The Art of Starting in Your Career

Mark Twain once said, “The secret of getting ahead is getting started,” and this sentiment echoes the wisdom of Goethe’s words, “Whatever you can do, or dream you can, begin it.” Often, the most daunting step in any journey is the first one—the moment of beginning. This rings especially true when considering our careers, jobs, work and the prospect of starting anew and never more so that in January.

In the landscape of work today, the idea of initiating a job search can be a labyrinthine maze, strewn with uncertainties, hesitations & pressure can be overwhelming and paralysing.  The comforts of familiarity in what we are already doing, or the fear of the unknown can often hold us back. However, the real essence of growth and evolution lies in the courage to go towards newness and change. Some embrace & seek out change naturally but for others including myself this is a muscle to be trained.

But why is starting so hard?

Starting is about movement and action and that momentum you get from taking that the initial effort. This first step into your job search might appear colossal, but it’s the foundation on which you can build future fulfilling experiences in your work. Those big experiences and goals might feel a long way off but with that initial step it takes you nearer them.  Here lies the magic of starting—a single act that holds the potential to transform our professional trajectory especially in job searching.

Where is your focus?

At this moment we are often guilty of focussing on what others are doing or more truthfully what we perceive they are doing. Found yourself reading about other people’s new and seeminly easily secured moves? I know I have. And whilst comparing yourself is a fool’s errand, but using that information can actually be useful….later. Hear me out we’ll come to that.

Turn the spotlight on you

But first the embarking on a job search requires both introspection and reflection, turning that spotlight on yourself. Time & time again with clients it is often the very first time they have given, space, time & energy on this. Yes, they’ve thought about their skills, experience, passions and aspirations before but usually through the lens of someone else; their employer, their boss, the performance review!! So, it can be tough, really tough, turning that spotlight on us getting to the nub of what really ignites our enthusiasm, what we are great but actually don’t like or no longer enjoy or even realising what doesn’t suit us to thrive. Grab that pen and paper or digital notepad asking yourself …..What 3 work things do I really enjoy (it could be a feeling, a strength or skill you get to do or a place that excites you. Keep this close.

If you find this so tricky you can look to others, not to compare but as a compass point to use as data and ask some great questions. There will be people or companies in the areas you find inspiring, so ask yourself what can I learn from them and what would I do differently. Again keep this close.

Keep going

Beginning a job search demands resilience and adaptability, because it involves stepping out of our comfort zones but this will stand you in good stead for what’s to come later. Remember it’s also an opportunity for growth, we don’t learn this stuff in traditional education so its up to us to build our vocational vocab. Every application submitted, every interview attended, is a step closer to new possibilities and opportunities.

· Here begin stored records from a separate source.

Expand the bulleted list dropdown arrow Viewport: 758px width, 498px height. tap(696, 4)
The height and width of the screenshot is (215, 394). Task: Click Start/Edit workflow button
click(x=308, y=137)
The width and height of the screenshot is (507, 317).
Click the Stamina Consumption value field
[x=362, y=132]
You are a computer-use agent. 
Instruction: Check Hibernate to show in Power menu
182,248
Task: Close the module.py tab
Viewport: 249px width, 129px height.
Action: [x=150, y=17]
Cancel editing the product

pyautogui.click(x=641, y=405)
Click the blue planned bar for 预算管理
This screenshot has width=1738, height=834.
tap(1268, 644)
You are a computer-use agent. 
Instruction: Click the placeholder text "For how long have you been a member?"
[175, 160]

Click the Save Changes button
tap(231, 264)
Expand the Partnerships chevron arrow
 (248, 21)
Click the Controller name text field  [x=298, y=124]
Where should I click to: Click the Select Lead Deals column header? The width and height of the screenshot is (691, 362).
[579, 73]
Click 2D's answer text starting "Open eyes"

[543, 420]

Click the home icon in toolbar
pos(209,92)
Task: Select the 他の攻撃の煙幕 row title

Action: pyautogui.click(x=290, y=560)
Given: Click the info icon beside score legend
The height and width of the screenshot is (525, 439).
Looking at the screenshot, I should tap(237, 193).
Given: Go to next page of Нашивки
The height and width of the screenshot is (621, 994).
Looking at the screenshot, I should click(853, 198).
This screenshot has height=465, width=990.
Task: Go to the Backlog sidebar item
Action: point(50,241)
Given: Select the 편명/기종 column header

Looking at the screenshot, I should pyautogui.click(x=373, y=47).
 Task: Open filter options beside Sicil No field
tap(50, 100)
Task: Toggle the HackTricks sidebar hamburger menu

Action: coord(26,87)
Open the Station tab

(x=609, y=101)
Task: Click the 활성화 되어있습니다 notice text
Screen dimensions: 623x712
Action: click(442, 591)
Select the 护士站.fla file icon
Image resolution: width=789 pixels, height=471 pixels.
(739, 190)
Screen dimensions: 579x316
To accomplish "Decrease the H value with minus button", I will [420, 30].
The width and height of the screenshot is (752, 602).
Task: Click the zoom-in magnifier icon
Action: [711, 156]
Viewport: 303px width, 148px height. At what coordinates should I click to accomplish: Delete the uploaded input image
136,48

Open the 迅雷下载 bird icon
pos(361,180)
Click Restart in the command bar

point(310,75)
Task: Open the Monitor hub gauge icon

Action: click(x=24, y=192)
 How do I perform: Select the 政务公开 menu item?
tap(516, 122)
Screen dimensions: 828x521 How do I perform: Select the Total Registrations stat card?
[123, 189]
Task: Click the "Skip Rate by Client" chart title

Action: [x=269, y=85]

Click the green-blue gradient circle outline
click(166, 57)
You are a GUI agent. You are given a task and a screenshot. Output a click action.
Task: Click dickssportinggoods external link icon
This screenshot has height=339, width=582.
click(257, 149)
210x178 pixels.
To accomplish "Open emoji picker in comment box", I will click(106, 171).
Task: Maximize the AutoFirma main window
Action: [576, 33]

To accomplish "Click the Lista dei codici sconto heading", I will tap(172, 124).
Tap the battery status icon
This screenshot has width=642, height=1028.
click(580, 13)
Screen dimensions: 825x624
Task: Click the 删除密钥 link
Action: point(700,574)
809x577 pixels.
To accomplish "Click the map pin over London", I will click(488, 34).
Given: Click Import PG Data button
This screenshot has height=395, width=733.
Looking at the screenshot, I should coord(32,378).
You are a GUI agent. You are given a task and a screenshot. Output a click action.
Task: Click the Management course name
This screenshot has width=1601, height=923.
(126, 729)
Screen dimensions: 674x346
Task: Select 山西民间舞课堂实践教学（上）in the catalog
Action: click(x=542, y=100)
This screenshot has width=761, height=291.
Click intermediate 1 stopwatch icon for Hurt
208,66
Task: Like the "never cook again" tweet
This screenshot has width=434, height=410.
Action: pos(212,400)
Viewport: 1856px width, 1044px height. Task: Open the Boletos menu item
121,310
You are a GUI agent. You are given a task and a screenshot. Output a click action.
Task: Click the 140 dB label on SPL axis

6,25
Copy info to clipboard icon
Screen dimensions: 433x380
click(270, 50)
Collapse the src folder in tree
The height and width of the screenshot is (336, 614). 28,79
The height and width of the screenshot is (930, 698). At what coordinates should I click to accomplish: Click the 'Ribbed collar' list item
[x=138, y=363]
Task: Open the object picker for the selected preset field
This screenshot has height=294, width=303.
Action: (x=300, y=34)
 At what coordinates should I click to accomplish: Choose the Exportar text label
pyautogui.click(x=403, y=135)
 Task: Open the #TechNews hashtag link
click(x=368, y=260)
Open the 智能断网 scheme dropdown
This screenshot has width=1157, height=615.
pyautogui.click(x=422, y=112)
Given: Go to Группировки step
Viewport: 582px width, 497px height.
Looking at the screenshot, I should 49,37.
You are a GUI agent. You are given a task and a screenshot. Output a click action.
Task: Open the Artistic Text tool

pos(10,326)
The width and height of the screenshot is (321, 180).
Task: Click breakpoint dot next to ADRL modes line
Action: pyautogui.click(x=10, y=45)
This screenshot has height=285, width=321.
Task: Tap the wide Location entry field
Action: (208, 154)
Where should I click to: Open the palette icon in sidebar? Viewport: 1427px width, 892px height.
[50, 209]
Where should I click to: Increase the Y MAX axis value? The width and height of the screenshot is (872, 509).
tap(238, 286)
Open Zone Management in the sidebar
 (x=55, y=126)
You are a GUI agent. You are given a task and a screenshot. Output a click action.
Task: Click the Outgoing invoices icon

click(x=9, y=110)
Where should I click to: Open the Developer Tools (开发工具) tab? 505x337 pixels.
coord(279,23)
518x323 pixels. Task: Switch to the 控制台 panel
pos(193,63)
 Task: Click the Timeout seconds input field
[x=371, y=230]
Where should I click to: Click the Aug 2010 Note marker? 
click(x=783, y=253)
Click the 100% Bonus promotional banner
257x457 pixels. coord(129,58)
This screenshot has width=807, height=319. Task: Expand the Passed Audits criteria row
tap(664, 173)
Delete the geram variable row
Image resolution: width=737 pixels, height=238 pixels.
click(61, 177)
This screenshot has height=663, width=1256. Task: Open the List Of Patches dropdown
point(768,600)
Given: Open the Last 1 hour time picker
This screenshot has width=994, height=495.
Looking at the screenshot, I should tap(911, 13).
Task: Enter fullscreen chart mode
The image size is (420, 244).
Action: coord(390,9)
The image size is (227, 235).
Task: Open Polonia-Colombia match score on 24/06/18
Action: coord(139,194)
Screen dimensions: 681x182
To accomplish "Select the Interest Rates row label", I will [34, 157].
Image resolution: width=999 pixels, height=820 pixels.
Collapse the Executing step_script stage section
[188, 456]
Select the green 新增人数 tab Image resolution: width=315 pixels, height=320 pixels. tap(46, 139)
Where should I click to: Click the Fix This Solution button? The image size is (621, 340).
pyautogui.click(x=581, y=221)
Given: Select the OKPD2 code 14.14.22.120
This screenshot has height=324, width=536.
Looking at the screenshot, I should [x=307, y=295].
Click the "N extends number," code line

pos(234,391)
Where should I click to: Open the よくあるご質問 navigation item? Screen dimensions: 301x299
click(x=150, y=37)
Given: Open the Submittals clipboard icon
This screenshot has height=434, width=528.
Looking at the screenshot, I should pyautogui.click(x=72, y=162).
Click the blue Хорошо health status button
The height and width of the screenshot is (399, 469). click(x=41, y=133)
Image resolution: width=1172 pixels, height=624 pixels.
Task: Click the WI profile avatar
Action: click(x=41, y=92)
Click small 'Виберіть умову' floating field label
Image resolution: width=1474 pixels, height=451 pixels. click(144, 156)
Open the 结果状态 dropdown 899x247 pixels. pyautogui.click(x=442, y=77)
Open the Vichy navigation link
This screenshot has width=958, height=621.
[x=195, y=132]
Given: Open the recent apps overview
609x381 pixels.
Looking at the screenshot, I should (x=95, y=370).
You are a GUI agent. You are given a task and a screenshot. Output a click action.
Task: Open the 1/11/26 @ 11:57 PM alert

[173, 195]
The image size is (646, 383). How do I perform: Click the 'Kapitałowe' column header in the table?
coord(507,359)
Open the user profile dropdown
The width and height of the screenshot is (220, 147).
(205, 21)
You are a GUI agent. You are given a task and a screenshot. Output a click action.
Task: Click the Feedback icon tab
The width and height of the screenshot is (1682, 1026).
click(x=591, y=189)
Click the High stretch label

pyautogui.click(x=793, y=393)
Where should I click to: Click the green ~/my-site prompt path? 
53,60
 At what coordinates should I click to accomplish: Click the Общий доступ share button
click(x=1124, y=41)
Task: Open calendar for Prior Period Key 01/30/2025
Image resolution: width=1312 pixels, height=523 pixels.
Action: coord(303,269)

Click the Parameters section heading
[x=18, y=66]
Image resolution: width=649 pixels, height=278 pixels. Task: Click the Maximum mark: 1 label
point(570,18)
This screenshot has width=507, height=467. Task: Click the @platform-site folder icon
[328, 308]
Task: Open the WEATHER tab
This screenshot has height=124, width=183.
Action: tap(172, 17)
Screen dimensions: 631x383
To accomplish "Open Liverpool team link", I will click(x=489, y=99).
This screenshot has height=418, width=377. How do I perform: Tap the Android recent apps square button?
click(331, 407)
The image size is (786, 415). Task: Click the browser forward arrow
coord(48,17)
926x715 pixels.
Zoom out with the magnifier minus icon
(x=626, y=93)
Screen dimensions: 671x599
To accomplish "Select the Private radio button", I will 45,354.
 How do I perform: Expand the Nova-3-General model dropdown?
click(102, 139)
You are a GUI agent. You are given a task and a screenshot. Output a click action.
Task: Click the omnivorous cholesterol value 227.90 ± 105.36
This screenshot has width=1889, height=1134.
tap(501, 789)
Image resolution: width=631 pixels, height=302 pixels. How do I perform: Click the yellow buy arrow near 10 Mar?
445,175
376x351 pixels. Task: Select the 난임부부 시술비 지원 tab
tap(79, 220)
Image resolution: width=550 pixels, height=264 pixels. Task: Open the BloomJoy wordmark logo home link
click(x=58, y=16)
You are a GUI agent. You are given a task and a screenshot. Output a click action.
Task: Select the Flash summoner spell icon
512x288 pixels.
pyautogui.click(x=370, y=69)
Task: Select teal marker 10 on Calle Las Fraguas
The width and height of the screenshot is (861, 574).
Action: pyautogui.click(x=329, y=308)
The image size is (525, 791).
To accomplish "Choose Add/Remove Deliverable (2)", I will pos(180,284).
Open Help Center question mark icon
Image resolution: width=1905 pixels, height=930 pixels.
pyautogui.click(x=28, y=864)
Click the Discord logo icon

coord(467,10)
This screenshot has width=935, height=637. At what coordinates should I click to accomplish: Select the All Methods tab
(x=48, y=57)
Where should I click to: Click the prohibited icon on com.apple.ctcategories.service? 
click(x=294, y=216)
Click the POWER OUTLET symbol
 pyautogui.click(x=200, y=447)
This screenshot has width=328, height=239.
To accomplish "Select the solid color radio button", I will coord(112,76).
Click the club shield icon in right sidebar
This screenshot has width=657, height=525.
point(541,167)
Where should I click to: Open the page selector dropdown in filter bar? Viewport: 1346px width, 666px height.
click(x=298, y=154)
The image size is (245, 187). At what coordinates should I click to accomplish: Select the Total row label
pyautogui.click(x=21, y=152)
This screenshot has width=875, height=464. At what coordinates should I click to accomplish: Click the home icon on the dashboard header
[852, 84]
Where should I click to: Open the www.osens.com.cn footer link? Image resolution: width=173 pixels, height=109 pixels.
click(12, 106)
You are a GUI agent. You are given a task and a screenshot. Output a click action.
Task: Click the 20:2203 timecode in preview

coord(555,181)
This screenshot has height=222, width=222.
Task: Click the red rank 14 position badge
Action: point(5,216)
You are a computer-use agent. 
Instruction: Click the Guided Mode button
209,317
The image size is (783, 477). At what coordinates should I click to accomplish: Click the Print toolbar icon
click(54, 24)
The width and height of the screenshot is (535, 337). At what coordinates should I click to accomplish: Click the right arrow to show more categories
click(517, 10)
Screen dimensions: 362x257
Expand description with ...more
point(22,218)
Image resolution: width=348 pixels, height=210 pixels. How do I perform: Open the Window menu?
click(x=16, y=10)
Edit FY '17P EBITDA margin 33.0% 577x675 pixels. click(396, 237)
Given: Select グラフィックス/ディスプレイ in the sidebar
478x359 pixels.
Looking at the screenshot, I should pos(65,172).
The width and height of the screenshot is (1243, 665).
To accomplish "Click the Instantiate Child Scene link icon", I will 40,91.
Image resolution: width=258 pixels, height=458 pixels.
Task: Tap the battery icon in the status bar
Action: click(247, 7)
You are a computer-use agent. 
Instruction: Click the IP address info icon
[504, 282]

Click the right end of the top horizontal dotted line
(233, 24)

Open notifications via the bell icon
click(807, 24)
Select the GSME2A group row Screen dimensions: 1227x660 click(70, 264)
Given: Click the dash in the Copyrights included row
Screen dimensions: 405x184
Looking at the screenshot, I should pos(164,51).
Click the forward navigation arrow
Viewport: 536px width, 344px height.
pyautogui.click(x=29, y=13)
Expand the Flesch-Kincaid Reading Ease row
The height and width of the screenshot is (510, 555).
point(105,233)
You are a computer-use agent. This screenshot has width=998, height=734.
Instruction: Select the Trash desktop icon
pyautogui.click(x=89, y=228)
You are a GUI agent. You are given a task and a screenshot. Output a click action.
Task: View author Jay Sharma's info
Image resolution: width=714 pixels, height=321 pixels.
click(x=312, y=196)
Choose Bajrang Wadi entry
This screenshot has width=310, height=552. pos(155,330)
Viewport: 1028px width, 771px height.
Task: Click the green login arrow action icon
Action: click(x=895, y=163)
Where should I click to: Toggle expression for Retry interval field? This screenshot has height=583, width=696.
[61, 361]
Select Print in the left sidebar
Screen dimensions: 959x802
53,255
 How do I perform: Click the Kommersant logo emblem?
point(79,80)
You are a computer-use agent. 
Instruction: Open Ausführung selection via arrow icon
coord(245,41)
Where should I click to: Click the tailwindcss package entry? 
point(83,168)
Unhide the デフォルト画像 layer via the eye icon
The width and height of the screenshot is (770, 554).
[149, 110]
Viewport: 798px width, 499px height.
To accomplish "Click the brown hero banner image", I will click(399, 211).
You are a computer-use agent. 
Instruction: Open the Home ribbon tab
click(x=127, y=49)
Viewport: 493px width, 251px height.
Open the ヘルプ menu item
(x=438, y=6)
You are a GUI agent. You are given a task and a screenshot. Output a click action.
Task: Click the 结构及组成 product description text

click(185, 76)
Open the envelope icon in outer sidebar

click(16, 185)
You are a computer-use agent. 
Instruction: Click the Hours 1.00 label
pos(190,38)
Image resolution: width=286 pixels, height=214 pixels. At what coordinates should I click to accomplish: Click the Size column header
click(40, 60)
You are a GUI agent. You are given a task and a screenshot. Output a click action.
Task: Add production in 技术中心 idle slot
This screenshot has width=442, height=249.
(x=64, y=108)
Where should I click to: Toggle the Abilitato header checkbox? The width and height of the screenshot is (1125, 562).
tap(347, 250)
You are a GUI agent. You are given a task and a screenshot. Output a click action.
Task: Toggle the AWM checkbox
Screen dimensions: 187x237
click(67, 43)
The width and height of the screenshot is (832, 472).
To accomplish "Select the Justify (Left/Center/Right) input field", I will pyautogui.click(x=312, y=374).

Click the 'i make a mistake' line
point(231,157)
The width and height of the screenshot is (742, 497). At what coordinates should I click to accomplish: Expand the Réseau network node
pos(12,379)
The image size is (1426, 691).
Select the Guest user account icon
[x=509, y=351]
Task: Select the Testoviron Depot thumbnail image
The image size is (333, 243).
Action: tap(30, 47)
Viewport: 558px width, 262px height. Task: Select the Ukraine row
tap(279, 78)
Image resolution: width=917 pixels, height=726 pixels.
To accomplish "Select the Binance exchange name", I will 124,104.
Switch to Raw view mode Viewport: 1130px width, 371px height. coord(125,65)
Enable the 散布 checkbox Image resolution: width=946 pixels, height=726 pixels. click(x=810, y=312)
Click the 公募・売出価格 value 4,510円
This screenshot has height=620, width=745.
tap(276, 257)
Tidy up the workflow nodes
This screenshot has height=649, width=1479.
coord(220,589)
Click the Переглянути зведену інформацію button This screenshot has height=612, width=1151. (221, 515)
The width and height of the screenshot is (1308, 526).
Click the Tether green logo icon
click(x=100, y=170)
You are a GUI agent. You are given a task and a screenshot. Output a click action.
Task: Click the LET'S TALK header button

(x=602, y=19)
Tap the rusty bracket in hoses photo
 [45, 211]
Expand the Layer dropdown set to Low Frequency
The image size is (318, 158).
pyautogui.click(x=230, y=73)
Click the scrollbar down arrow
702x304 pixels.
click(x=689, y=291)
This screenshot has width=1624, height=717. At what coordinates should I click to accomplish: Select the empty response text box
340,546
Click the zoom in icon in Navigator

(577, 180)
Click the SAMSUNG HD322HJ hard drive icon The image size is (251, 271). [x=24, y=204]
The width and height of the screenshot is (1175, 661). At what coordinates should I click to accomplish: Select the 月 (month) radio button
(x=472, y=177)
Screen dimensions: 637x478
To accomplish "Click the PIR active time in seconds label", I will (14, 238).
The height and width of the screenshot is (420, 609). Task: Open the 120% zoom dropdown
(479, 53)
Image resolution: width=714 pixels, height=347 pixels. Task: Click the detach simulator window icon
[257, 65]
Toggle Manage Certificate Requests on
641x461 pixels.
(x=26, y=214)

In today’s rapidly evolving job market, the need to adapt and be agile is more pertinent than ever. Embracing change and initiating a job search is not just about seeking new employment; it’s a testament to our ability to navigate the dynamic landscape of our careers and this is a fantastic skill in itself to take to future work. It’s an acknowledgment that growth stems from stepping into the unknown.

If you can remember this when it gets tough or you are feeling uncertain, that with each start it opens doors to unforeseen prospects, leading to experiences that shape our whole professional story building skills that aren’t solely for job hunting.

The art of starting anew in our careers lies in recognizing the potential within that first step. Harness your courage, begin the journey and you’ll see the fruits of your labour in both new and unexpected opportunities.

So remember, the key to unlocking your future lies in the singular not simple act of starting.